--- WHAT TO DO ---
Return every line of the items below that contains the word "filter".
--- Start DATA SUPPLIED ---
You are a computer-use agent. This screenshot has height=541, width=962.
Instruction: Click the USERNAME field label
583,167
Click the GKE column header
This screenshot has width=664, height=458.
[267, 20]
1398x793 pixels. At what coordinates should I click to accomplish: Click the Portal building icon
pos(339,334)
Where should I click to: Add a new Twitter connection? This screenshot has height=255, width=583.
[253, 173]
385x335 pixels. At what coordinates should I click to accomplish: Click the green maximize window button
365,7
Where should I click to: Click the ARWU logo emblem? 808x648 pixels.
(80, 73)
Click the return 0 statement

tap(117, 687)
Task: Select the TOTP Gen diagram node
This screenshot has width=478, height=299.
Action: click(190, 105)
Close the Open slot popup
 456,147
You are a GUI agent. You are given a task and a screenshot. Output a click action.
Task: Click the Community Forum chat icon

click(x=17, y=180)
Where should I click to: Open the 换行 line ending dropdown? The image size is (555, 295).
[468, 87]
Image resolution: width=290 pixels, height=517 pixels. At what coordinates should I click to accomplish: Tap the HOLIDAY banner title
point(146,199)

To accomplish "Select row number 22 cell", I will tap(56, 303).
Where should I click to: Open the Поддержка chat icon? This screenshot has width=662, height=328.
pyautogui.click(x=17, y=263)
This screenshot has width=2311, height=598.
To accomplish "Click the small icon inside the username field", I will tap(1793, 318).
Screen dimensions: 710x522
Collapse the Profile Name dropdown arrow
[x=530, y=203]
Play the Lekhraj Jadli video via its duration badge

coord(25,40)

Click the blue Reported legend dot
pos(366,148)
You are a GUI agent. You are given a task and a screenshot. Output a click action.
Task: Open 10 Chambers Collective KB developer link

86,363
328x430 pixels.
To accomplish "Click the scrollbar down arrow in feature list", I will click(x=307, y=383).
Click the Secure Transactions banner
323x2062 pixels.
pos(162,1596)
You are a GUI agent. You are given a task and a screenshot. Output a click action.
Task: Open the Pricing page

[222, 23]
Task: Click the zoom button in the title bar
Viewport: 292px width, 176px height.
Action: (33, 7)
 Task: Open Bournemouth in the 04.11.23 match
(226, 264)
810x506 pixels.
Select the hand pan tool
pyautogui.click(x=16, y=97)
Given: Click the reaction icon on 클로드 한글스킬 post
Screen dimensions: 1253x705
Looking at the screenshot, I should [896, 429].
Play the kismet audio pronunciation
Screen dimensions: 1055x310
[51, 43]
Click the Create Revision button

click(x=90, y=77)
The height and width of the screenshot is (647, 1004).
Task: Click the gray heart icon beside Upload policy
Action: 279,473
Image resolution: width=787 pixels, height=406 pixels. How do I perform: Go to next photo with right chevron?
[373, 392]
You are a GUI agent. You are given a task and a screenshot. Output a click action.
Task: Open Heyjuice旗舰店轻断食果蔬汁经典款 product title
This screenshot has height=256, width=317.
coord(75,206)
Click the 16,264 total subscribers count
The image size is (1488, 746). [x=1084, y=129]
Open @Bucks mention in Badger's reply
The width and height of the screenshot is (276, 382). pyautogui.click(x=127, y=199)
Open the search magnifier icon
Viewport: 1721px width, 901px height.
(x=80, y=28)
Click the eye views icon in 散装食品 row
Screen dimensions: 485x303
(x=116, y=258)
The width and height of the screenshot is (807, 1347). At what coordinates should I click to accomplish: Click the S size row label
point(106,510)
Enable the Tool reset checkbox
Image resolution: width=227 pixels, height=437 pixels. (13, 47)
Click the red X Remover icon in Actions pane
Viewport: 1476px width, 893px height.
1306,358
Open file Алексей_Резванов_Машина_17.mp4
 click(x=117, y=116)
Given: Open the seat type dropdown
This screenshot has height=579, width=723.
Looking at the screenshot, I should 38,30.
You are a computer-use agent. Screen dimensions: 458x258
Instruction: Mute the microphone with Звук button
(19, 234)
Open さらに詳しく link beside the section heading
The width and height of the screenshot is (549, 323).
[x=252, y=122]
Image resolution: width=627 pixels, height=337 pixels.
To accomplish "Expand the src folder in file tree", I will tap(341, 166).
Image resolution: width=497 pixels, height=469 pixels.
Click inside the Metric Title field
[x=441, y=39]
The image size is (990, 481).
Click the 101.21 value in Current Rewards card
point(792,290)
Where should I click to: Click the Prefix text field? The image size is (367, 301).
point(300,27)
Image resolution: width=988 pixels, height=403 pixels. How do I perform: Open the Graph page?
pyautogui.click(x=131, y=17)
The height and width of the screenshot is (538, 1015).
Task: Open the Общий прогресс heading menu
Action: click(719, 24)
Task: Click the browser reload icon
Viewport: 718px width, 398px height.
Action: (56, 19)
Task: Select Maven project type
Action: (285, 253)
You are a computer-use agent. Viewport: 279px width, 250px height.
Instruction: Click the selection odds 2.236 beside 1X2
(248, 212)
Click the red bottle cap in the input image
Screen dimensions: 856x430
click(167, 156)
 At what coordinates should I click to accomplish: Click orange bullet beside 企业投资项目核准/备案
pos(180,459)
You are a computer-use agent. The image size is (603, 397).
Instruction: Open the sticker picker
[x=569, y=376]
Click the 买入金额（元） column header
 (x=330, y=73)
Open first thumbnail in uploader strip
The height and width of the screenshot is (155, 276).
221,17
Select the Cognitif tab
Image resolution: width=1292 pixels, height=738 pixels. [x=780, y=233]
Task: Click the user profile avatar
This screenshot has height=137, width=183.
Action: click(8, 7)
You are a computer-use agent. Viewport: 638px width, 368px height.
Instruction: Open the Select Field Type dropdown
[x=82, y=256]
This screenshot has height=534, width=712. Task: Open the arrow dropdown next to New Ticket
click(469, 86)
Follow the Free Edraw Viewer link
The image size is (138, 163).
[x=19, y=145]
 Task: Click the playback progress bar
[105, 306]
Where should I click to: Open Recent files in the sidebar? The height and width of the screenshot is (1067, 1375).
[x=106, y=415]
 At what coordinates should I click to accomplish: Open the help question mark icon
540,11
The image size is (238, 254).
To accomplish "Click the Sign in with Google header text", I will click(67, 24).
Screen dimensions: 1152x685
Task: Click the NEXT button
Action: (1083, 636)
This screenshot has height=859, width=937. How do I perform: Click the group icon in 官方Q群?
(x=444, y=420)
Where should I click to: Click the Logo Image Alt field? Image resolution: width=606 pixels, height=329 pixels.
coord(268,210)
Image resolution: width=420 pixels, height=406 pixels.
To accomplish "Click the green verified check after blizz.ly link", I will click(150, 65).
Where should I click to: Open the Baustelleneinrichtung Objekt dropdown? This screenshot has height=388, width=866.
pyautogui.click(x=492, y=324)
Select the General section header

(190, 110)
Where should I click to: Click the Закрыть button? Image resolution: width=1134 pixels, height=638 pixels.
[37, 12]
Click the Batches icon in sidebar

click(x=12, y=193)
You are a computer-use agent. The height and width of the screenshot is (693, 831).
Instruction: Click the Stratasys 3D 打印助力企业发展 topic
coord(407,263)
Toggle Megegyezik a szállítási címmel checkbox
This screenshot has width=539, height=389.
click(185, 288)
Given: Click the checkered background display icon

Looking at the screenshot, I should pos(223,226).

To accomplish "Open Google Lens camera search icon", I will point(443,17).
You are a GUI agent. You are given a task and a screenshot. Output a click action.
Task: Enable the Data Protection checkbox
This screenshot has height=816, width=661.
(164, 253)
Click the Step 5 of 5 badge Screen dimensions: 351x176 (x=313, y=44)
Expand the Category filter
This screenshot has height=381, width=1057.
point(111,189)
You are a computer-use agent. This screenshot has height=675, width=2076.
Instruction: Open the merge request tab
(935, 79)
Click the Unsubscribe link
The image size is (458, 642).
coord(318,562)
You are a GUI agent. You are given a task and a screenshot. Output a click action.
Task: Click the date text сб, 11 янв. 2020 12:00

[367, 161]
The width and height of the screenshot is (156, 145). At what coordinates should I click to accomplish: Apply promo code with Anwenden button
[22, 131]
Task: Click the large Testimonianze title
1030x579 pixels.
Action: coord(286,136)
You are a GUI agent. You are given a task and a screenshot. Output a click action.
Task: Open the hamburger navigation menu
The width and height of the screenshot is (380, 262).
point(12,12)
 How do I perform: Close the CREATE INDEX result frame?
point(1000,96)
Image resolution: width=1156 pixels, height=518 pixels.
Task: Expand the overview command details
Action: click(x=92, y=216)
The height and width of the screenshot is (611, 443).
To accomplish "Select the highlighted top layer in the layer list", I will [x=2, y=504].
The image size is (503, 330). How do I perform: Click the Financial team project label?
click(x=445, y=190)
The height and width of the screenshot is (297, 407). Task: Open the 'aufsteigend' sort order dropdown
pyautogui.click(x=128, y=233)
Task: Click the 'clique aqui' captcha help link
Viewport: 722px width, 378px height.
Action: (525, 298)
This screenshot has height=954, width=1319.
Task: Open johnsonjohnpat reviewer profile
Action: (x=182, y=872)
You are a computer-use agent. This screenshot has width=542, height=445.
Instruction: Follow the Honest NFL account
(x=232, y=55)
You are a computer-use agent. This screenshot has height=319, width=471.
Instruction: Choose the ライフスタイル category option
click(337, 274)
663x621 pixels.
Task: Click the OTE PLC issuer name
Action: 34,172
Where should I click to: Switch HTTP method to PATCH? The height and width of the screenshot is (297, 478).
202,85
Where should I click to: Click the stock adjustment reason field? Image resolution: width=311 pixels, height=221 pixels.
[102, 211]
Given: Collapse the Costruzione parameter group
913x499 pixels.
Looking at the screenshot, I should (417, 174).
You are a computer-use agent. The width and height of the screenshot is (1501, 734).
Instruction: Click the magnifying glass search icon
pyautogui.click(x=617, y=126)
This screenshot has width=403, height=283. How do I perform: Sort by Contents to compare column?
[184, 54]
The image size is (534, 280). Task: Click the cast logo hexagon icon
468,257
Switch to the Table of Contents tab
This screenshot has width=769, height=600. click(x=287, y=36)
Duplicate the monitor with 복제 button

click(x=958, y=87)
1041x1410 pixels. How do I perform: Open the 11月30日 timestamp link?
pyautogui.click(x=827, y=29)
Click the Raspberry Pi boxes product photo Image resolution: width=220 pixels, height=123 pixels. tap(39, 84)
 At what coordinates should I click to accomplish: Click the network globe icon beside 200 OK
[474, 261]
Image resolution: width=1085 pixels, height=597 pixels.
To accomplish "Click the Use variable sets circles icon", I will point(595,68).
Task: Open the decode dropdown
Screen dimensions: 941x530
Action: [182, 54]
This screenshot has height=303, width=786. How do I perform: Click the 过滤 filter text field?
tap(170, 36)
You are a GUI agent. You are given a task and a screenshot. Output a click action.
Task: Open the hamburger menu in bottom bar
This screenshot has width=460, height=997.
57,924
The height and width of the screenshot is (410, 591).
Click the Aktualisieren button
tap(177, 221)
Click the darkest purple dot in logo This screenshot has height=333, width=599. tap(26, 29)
--- End DATA SUPPLIED ---
--- RESPONSE FOR THIS EXERCISE ---
Expand the Category filter
This screenshot has height=303, width=786. How do I perform: Click the 过滤 filter text field?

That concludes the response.